*** Material provided Section Begins ***

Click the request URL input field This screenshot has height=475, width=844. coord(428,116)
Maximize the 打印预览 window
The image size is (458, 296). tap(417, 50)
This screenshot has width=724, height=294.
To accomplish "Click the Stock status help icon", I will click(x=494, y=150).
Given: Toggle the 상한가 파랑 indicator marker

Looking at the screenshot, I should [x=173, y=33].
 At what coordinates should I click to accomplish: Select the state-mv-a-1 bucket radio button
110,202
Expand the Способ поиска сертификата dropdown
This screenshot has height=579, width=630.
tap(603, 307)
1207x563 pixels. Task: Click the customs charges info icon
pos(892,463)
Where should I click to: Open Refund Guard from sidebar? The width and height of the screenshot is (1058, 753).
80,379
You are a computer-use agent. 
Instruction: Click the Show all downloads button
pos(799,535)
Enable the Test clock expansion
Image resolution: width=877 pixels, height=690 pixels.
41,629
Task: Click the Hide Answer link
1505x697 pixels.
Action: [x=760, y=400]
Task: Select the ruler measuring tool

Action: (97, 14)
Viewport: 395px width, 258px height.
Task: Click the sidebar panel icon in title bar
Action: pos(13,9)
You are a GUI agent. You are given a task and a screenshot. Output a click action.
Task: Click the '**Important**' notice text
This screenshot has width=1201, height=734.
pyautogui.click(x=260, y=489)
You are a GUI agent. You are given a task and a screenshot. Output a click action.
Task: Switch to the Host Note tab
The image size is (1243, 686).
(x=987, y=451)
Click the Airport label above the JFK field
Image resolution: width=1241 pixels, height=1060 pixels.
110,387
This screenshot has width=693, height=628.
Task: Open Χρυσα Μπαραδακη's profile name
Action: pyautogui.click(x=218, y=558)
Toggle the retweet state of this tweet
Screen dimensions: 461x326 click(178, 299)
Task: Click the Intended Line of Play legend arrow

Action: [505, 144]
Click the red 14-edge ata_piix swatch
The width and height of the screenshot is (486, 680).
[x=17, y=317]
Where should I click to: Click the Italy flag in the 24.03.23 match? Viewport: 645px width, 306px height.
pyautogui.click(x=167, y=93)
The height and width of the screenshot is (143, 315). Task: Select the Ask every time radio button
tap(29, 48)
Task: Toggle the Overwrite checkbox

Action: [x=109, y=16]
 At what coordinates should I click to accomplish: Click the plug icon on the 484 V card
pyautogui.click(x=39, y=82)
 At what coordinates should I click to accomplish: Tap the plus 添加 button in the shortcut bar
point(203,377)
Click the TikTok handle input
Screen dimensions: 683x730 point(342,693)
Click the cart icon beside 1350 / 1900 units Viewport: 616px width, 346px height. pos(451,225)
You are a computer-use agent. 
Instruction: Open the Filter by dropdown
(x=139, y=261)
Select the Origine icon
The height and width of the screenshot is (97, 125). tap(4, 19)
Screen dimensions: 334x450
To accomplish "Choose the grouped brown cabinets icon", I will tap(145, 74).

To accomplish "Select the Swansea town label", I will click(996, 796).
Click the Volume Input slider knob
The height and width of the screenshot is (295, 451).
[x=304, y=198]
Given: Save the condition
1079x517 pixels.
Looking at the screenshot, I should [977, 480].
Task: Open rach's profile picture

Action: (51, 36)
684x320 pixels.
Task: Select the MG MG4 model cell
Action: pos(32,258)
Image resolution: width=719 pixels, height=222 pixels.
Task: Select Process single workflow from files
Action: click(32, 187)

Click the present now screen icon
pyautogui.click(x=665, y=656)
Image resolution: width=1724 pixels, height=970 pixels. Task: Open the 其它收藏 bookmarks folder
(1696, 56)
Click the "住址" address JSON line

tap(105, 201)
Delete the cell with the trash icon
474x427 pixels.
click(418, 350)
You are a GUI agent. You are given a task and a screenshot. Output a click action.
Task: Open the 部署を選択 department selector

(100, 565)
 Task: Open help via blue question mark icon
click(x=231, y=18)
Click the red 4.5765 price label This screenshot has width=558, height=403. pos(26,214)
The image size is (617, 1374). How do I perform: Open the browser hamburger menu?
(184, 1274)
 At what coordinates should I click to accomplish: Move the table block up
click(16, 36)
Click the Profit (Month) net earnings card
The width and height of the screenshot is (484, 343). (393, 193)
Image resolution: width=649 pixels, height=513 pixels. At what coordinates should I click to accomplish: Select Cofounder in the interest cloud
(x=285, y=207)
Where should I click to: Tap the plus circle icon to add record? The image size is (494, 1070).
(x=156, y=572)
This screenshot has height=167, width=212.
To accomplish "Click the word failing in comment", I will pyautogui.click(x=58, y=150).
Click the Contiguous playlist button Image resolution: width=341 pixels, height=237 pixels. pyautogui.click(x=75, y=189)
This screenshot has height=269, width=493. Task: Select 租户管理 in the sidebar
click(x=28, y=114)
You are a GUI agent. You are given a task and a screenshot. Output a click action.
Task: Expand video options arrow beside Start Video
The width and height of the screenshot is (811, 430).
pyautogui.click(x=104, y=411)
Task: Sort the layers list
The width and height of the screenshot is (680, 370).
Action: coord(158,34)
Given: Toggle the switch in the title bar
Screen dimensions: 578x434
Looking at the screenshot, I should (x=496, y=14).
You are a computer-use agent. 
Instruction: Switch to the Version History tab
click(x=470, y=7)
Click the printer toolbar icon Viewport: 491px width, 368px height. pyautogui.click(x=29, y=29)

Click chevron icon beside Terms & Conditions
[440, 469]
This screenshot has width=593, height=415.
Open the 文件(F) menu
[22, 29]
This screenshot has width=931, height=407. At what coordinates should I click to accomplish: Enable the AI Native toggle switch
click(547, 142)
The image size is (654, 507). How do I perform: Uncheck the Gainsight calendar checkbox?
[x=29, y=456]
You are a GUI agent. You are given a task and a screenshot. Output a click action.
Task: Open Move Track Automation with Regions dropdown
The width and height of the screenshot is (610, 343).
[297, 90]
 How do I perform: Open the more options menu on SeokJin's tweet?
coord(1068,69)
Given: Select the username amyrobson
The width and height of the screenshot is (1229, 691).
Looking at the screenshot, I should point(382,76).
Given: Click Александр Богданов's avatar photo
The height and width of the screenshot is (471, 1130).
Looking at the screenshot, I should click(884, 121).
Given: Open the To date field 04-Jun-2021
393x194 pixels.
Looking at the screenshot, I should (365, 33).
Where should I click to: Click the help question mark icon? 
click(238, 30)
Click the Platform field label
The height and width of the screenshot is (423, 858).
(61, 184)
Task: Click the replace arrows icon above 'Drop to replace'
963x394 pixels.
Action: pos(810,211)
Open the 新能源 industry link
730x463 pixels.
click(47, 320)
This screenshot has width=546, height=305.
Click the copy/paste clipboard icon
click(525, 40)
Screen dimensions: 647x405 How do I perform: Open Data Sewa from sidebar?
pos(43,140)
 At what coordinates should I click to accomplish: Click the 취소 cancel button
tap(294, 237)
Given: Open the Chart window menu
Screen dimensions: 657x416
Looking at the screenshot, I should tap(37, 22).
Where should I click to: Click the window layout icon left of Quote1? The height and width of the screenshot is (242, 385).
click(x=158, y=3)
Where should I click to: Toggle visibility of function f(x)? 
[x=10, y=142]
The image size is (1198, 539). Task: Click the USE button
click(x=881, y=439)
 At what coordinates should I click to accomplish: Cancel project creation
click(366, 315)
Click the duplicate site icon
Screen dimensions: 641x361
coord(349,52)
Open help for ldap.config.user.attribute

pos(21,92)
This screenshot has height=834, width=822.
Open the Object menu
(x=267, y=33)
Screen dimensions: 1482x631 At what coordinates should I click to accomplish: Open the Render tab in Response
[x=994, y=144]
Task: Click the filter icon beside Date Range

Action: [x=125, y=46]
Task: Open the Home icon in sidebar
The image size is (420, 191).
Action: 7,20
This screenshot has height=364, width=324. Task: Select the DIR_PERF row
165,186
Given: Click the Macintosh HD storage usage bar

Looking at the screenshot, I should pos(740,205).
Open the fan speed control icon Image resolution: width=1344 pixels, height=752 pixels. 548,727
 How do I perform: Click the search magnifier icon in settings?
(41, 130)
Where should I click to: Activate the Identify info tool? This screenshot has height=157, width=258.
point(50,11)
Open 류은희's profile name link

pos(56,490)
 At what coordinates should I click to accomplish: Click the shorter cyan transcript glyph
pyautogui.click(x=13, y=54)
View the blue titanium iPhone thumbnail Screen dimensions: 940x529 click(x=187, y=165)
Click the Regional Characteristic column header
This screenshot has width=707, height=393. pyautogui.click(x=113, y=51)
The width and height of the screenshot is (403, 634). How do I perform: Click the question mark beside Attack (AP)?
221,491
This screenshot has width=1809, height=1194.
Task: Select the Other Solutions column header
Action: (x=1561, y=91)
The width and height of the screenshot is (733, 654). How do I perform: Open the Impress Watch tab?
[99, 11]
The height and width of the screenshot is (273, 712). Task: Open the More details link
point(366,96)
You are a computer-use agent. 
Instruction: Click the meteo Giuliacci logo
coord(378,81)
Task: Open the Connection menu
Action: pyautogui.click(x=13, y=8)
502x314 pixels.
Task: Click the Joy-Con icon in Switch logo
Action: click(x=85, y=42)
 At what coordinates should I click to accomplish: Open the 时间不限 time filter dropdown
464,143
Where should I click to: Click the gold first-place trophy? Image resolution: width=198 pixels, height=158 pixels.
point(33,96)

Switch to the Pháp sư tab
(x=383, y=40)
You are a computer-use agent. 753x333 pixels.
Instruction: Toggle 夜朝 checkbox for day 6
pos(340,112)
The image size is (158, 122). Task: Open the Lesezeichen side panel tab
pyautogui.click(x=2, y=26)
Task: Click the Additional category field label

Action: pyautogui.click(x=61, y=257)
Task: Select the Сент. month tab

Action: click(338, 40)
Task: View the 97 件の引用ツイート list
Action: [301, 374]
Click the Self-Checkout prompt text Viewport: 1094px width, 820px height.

*** Material provided Section Ends ***

To do
Produce exactly the lines from the one containing "Task: Select the Сент. month tab" through the final line of the records above, both included, and no others.

Task result
Task: Select the Сент. month tab

Action: click(338, 40)
Task: View the 97 件の引用ツイート list
Action: [301, 374]
Click the Self-Checkout prompt text Viewport: 1094px width, 820px height.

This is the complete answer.